In 2002, at the height of his international recognition and artistic maturity, Chu Teh-Chun began working on a new series of painted ceramics, a medium that he first experienced in the in Taiwan in the 1980s. It took the artist a couple of trials before feeling completely at ease with the ultimate Asian medium, universally considered the most significant form of Chinese art. After an experimental phase, the artist found a new mode of creative production and totally immersed himself into the medium, embracing his ancestors' art, thus writing a new chapter in the history of Chinese Ceramics. In March 2003 his ceramics were met with great success at their first exhibition at the Parisian Galerie de la Bouquinerie de l'Institut, which motivated the artist to create a second series in 2005 in partnership with the same producer, La Tuilerie. With ceramic as a medium, Chu allows the free-flow of his creative spirit to ebb forth, utilizing the pale white of the ceramic as a foundation upon which to merge colour tones create the bursts of vivid colour that typify his works. The pure materials, noble forms, and enchanting motifs are largely inspired by Far Eastern aesthetics. The subtle relationship between art and nature is fully explored here, in ways similar to traditional Chinese painting and calligraphy. He tames the medium to the fullest encompassing all at once balance, power and writing, transferring his knowledge of composition on the two dimensional canvas into the new rounded and vase formats. Under Chu Teh-Chun's hand, the applied art becomes a pure form of Art, transcending its decorative and utilitarian purposes, each ceramic keeping a close tie to painting and conveying a consistent vision of his inner chaotic world.

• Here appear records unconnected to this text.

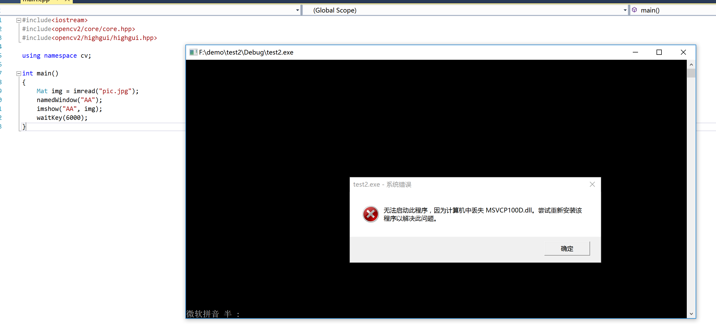716x332 pixels.
Task: Click the console scrollbar thumb
Action: point(691,73)
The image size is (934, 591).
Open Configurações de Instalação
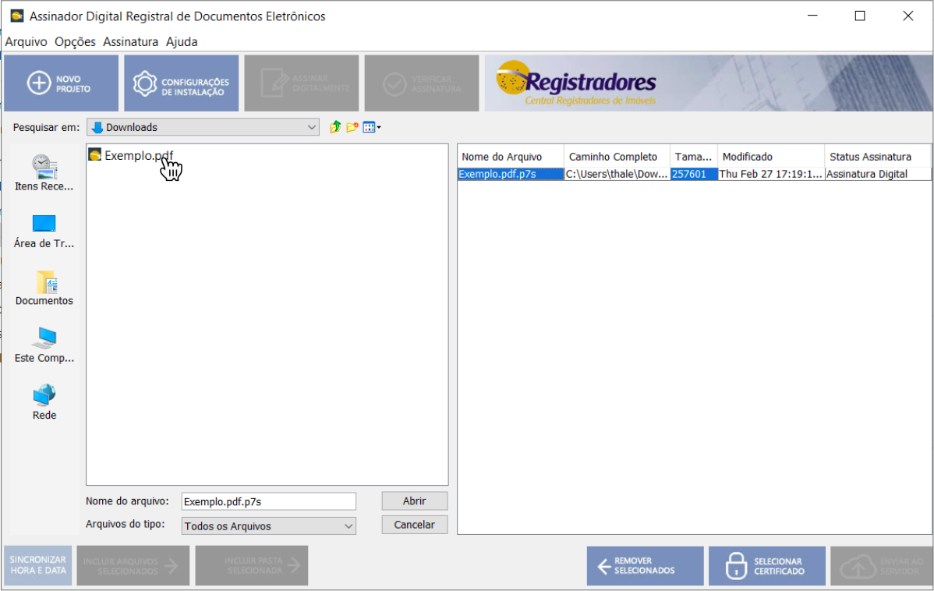point(181,83)
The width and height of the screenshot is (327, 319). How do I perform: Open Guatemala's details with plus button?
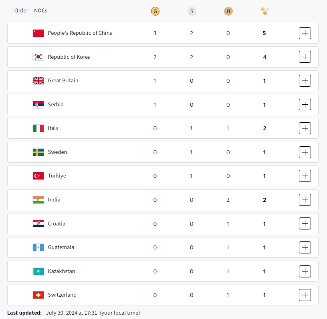point(305,247)
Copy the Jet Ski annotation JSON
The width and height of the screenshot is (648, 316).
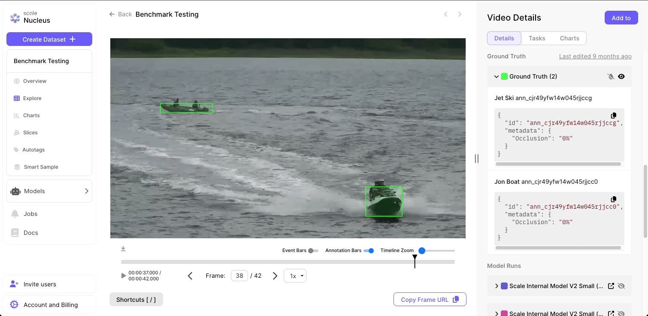613,115
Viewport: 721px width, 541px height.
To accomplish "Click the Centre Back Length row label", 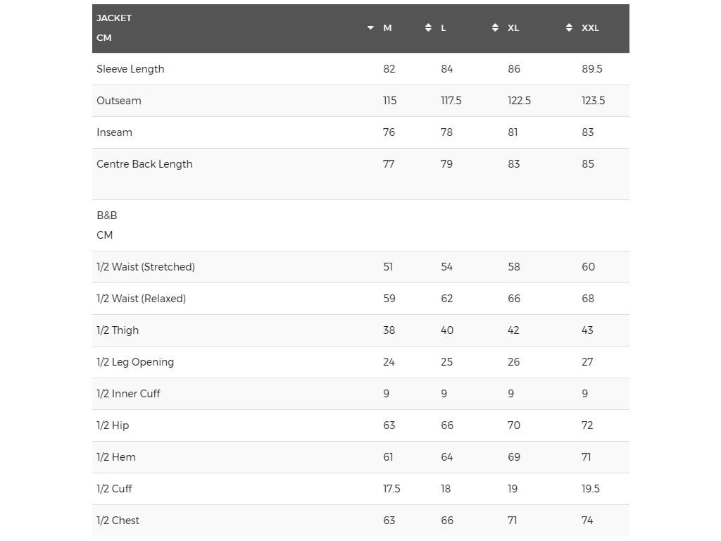I will 144,164.
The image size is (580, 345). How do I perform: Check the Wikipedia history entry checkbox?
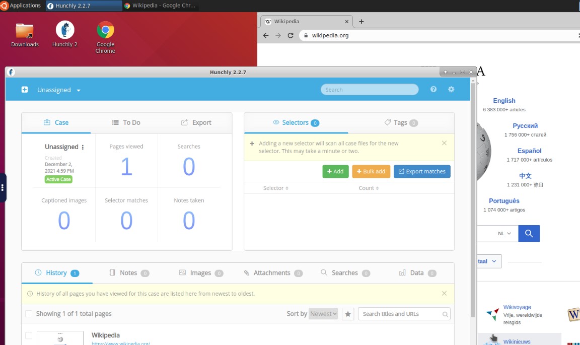click(29, 335)
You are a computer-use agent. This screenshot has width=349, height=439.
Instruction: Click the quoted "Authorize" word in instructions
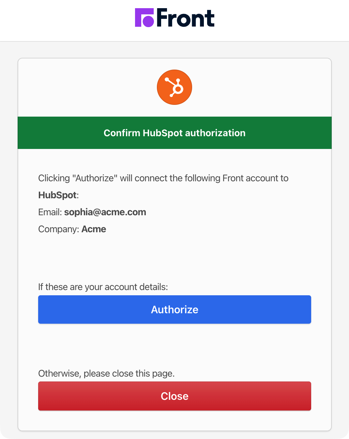tap(95, 178)
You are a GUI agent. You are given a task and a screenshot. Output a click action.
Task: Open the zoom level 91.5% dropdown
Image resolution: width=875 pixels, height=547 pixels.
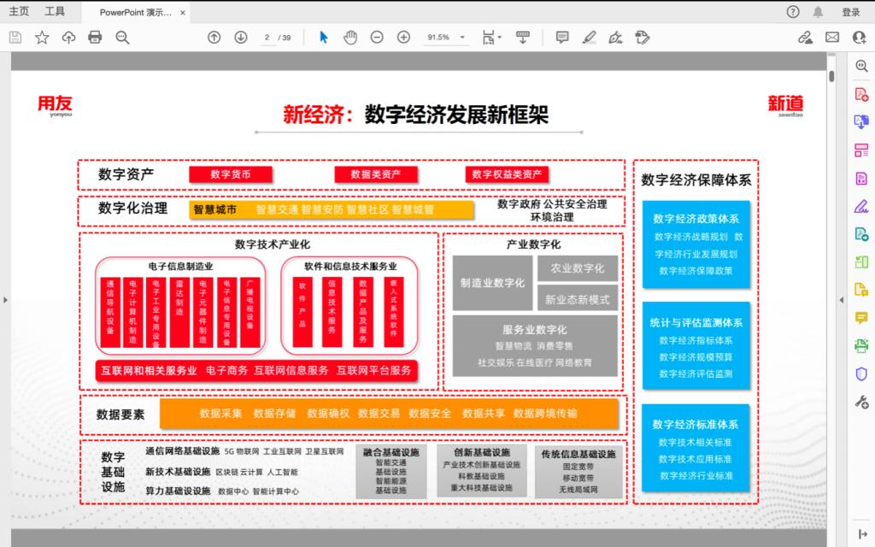point(447,37)
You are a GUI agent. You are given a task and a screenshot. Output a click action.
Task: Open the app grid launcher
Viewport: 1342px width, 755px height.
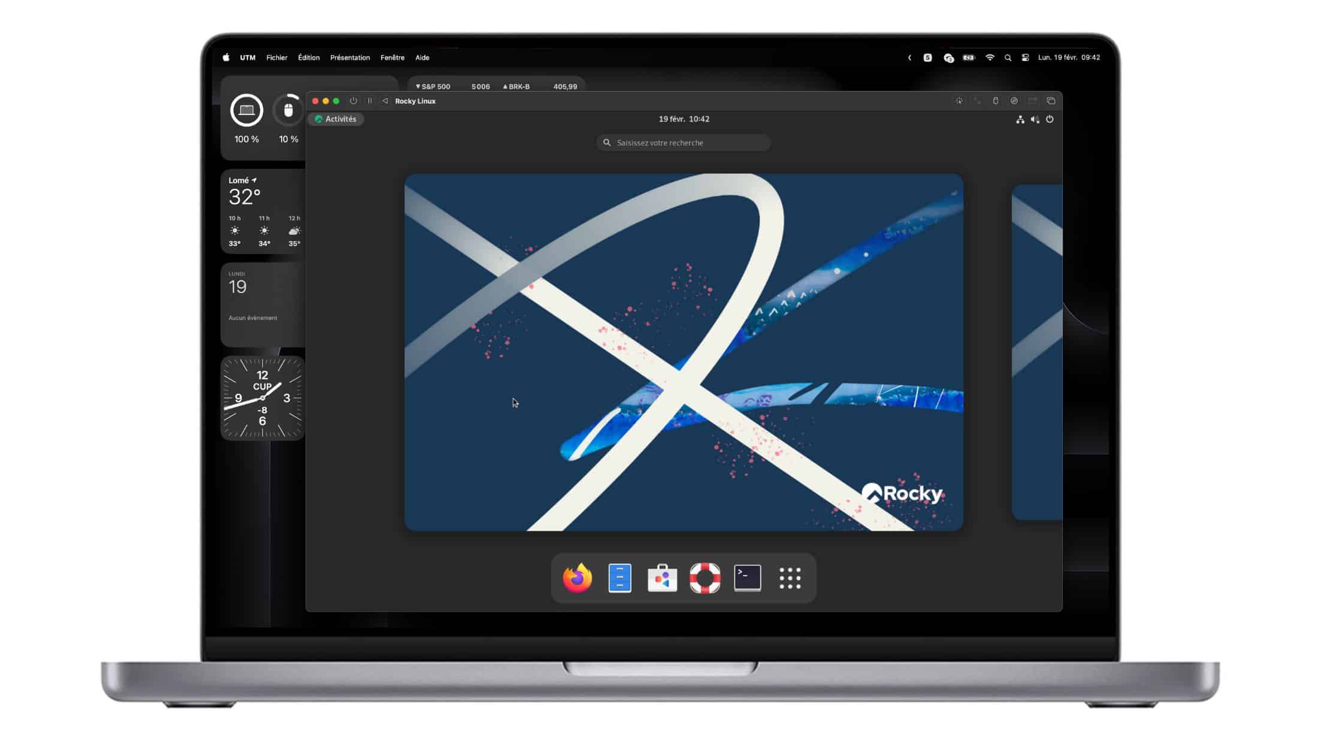point(790,577)
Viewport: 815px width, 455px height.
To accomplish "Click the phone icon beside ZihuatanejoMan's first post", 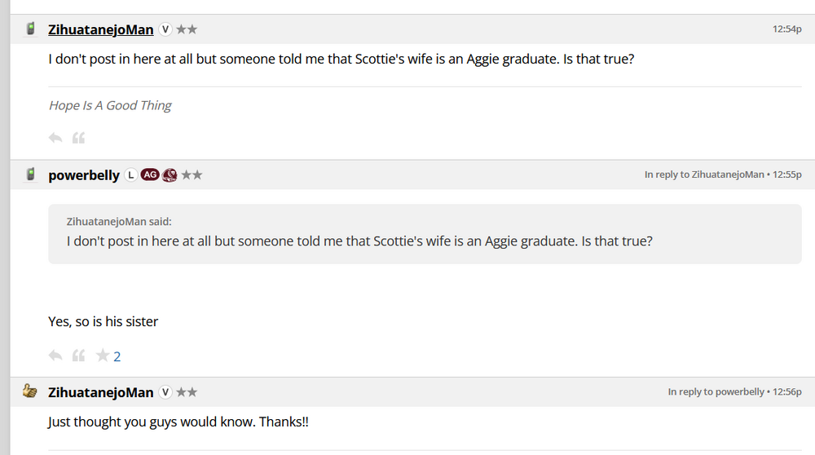I will pyautogui.click(x=31, y=29).
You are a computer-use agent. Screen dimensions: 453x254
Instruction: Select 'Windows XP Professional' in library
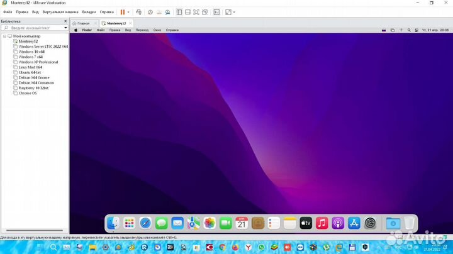click(38, 62)
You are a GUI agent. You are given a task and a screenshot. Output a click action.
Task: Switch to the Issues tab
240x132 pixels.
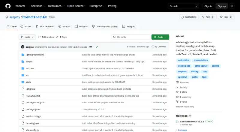tap(26, 26)
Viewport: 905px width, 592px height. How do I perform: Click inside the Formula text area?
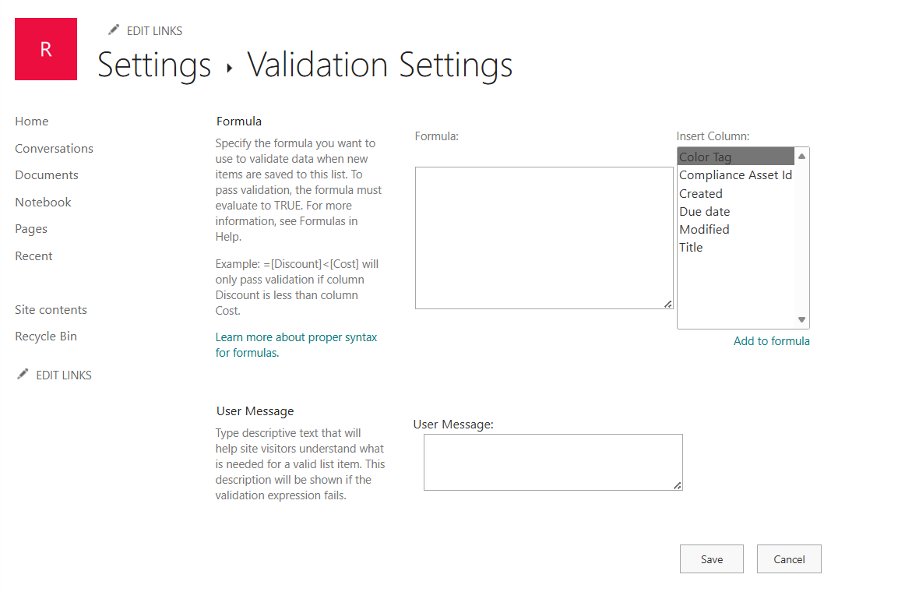(544, 238)
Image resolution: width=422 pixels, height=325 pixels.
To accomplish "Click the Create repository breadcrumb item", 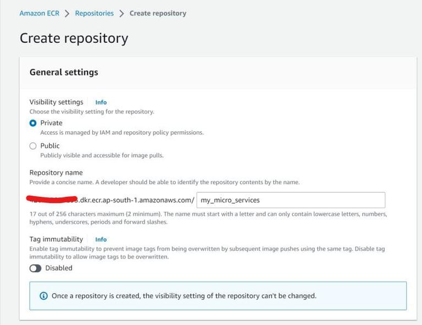I will (x=158, y=13).
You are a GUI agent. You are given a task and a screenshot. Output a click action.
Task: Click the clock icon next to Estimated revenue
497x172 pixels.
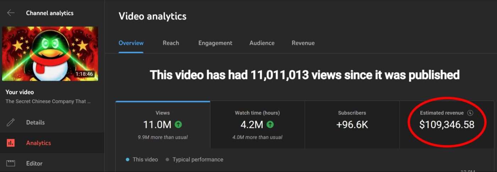(470, 113)
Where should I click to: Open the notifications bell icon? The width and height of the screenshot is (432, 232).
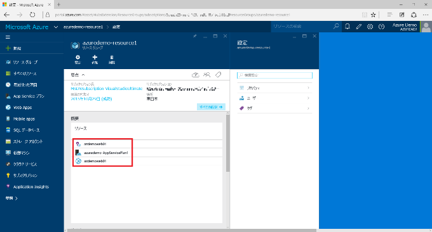[x=348, y=27]
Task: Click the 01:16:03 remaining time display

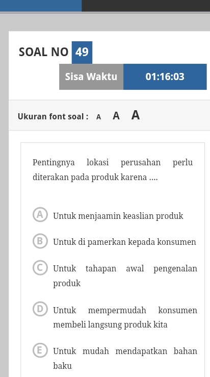Action: click(165, 77)
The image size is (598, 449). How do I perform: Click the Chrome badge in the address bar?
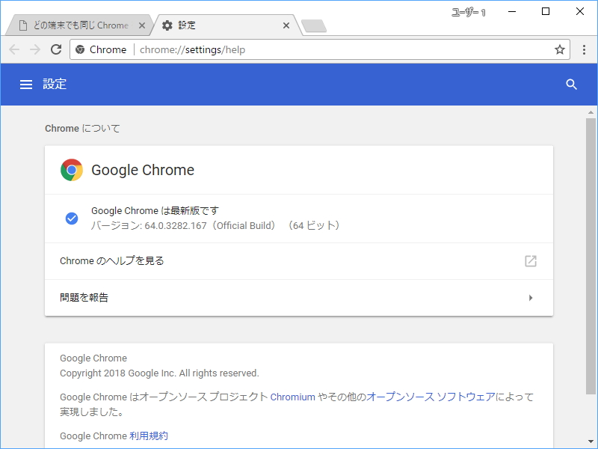[x=101, y=49]
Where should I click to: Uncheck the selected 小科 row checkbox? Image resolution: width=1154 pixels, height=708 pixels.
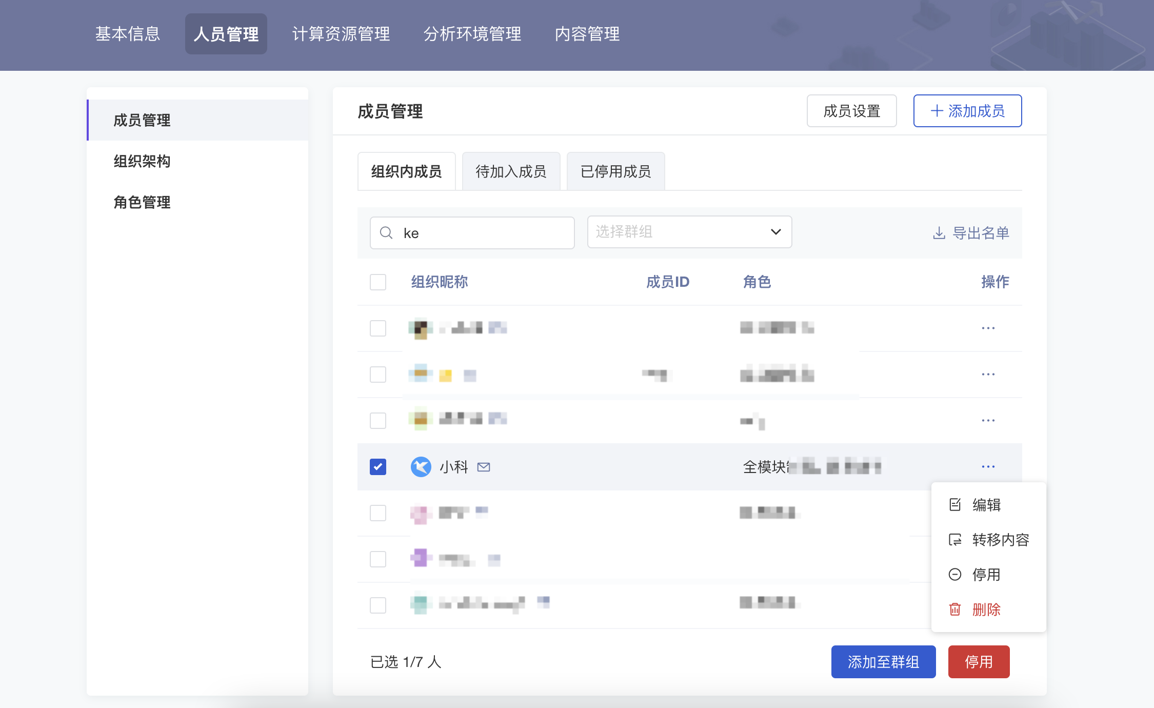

Expressing an evident Asian aesthetic, Chu Teh-Chun's ceramics also enter a European lineage of major Modern artists who detected the same need to translate their original painterly creativity into ceramics, namely Picasso, Gauguin, Léger, Chagall, Miró, Tapiès, and his Chinese counterpart Zao Wou-Ki each in a unique approach.
Christie's is pleased to present this season two examples of Chu Teh-Chun's ceramic practice, encompassing the Eastern most ancient History and the artist's full dexterity acquired by the 2000s, worthy of the most praised European Modern painters.